Brief ->
Your task is to copy every line below that contains the word "computer".

Records shown ->

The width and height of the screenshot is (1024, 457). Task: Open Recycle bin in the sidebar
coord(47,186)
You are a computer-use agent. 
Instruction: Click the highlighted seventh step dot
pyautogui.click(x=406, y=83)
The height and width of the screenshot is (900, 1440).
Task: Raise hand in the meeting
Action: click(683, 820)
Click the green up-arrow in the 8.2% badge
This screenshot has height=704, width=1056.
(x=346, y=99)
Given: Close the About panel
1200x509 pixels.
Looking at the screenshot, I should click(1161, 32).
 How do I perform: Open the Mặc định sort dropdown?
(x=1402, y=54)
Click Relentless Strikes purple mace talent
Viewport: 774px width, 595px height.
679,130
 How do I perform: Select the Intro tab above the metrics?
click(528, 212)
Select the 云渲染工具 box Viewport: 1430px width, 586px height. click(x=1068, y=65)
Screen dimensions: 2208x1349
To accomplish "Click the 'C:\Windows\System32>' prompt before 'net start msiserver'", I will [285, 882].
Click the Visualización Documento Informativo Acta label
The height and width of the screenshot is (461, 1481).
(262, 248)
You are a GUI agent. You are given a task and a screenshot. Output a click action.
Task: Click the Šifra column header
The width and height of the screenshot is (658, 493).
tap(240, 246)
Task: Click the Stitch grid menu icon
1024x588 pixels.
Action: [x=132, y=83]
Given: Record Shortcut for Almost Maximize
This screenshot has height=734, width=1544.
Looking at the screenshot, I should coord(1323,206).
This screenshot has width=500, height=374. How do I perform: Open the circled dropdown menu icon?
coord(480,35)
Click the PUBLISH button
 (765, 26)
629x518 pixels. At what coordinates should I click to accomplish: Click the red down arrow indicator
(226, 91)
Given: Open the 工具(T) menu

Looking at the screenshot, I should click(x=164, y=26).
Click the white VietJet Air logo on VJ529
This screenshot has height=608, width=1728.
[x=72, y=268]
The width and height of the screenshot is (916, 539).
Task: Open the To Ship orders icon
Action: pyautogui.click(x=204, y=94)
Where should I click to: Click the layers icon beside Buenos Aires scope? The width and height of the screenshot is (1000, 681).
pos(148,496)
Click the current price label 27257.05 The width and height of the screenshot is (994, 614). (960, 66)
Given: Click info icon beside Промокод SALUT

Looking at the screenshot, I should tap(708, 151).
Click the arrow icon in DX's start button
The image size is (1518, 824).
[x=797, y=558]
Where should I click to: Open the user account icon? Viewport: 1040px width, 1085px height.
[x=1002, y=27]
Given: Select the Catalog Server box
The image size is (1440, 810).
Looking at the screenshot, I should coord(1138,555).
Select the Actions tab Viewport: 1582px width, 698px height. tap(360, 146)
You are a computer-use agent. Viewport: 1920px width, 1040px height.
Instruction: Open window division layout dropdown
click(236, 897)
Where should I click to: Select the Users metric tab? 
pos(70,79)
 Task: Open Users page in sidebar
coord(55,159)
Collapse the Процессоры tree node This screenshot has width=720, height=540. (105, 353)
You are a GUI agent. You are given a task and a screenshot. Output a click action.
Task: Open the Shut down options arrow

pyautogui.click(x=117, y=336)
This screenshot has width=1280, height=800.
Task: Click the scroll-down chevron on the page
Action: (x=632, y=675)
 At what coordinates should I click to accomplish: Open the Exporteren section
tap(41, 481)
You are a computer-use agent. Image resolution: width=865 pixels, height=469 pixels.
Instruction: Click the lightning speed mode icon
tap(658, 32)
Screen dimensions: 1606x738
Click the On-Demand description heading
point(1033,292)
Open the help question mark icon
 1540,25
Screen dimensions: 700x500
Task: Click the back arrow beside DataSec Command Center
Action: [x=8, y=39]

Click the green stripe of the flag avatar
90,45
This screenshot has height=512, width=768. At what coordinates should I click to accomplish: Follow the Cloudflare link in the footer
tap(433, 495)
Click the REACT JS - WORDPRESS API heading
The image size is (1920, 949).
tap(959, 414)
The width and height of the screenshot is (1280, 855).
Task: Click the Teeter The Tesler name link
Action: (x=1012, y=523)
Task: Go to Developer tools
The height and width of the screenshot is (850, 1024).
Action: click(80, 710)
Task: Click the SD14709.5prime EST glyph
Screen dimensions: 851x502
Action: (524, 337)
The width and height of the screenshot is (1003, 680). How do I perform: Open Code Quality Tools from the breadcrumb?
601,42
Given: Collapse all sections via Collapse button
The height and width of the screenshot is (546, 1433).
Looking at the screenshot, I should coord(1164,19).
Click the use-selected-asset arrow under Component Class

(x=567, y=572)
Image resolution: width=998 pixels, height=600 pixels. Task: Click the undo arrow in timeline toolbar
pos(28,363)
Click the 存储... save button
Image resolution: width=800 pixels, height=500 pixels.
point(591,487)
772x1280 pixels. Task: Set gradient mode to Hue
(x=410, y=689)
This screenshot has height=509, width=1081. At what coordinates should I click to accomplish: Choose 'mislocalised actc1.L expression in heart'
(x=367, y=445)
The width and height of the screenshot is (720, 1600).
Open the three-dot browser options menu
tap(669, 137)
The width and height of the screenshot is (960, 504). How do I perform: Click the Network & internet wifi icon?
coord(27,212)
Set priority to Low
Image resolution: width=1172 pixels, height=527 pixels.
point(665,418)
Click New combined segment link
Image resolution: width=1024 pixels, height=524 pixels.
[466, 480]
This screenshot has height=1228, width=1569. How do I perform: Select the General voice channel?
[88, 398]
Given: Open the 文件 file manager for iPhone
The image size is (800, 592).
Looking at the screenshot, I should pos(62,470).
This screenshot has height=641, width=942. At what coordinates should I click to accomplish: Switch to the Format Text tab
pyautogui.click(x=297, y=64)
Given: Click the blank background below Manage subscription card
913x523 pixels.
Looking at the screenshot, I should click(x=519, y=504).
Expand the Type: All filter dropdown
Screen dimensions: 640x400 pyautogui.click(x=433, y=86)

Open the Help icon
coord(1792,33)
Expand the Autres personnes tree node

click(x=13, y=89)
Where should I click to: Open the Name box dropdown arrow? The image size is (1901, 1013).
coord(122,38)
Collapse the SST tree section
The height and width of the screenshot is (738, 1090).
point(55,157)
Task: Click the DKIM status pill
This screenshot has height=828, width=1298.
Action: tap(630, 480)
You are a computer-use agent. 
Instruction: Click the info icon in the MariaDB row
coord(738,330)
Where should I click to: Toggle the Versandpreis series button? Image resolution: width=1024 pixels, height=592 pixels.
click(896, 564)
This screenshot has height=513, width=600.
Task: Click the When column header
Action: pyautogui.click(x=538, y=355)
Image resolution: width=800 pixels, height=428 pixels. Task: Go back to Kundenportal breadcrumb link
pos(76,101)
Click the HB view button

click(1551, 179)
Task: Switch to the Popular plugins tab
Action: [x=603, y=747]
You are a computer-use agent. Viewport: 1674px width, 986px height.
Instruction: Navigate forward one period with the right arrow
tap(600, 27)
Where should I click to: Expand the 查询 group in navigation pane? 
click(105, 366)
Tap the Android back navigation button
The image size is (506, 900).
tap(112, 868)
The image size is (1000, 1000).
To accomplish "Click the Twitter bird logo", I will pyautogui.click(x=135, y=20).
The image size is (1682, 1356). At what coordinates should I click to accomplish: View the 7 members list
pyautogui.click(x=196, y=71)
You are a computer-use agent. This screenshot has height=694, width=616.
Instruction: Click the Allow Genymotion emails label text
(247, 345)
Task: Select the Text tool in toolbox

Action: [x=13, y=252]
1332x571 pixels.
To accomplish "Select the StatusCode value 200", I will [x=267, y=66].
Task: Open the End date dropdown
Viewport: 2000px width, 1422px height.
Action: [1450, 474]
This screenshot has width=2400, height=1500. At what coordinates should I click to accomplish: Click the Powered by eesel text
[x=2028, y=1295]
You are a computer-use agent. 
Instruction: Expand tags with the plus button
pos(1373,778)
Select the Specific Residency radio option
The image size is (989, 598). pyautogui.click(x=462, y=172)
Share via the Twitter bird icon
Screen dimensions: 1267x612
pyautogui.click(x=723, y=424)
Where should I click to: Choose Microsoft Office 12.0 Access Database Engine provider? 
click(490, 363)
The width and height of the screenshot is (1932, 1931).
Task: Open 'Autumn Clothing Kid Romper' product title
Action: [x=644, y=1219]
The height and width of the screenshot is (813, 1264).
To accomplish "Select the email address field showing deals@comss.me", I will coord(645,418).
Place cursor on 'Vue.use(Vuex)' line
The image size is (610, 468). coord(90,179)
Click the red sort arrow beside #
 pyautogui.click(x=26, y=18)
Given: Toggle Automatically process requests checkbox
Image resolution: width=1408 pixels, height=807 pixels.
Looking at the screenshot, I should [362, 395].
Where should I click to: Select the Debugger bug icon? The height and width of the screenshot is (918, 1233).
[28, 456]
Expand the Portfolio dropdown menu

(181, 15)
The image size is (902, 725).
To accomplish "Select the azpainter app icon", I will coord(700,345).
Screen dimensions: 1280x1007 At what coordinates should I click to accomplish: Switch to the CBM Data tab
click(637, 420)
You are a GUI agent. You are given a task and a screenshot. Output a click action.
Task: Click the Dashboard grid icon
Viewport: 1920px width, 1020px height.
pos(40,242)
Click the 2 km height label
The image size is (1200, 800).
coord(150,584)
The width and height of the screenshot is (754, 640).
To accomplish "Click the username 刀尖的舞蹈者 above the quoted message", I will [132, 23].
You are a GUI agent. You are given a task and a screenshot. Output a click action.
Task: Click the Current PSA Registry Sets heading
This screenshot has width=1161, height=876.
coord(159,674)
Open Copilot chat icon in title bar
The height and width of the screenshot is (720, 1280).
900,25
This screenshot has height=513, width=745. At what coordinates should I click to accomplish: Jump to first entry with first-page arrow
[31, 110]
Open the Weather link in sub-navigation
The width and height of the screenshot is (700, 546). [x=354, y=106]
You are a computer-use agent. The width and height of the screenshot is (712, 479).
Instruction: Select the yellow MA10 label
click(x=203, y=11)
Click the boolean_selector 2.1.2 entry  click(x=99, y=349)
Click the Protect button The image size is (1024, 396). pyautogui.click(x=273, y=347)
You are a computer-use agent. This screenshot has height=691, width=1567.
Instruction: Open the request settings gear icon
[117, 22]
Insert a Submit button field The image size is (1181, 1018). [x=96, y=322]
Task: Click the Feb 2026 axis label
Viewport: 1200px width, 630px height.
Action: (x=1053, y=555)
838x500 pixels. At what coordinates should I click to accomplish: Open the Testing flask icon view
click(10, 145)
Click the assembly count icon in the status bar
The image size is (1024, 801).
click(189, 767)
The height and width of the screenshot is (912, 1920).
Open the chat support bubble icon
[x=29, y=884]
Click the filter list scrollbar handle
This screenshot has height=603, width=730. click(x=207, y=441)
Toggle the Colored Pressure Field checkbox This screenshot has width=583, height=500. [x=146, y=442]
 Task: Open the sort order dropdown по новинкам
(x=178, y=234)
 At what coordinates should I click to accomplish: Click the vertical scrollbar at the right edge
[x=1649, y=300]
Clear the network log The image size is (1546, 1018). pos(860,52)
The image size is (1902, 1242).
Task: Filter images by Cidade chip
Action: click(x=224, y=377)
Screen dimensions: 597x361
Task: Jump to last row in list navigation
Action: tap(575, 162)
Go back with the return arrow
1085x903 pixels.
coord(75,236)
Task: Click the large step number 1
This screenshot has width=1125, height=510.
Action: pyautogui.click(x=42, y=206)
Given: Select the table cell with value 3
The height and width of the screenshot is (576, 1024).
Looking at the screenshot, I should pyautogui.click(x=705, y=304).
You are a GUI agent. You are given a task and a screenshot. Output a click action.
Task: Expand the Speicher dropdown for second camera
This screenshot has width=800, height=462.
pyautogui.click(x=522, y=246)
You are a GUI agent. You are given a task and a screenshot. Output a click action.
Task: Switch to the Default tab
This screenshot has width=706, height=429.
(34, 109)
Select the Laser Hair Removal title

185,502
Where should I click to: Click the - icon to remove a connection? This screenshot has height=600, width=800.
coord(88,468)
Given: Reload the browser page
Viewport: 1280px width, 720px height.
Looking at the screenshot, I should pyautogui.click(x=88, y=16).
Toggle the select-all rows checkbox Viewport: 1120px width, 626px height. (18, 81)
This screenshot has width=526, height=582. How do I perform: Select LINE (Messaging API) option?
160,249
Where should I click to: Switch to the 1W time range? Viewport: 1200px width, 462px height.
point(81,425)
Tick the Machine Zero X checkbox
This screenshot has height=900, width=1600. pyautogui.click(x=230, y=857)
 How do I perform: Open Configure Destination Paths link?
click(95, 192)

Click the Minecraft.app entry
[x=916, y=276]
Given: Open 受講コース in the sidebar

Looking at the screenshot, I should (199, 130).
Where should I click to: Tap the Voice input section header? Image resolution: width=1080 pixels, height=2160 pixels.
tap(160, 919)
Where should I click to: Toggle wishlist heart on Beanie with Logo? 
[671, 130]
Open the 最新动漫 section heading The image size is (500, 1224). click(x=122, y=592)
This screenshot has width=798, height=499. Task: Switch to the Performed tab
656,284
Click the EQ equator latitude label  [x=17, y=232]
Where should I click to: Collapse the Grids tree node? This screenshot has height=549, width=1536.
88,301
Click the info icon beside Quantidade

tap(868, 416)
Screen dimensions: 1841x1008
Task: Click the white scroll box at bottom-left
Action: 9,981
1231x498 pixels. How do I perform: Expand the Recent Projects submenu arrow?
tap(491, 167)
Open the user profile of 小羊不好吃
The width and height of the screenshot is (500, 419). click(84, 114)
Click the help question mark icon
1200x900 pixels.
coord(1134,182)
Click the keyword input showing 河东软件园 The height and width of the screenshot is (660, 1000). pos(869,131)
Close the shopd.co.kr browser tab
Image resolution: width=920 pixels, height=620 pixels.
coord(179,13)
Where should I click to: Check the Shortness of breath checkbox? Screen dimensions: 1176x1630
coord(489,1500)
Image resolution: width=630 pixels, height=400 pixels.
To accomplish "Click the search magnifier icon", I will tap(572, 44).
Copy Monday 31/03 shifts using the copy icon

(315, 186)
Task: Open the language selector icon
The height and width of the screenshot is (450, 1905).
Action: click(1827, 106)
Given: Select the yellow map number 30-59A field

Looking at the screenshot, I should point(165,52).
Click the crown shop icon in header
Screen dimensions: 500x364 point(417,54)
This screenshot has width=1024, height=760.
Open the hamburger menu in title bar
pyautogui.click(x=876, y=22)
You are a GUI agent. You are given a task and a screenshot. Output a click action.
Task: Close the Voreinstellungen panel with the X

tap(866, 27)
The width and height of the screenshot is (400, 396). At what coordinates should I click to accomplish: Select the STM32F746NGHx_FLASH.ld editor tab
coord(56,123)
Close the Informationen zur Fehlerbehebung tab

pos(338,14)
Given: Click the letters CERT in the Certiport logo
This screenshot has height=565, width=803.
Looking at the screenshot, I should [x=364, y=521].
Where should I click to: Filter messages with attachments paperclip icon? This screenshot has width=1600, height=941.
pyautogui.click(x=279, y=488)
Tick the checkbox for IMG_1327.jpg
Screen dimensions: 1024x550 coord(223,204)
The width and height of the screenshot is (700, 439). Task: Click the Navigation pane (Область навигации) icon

Answer box ->
You are a computer-use agent. 
You are a computer-use agent. Viewport: 1920px width, 1040px height.
You are a computer-use agent. Image resolution: width=865 pixels, height=469 pixels.
You are a computer-use agent. 
You are a computer-use agent. Viewport: 1674px width, 986px height.
You are a computer-use agent. This screenshot has height=694, width=616.
You are a computer-use agent. 
You are a computer-use agent. The width and height of the screenshot is (712, 479).
You are a computer-use agent. This screenshot has height=691, width=1567.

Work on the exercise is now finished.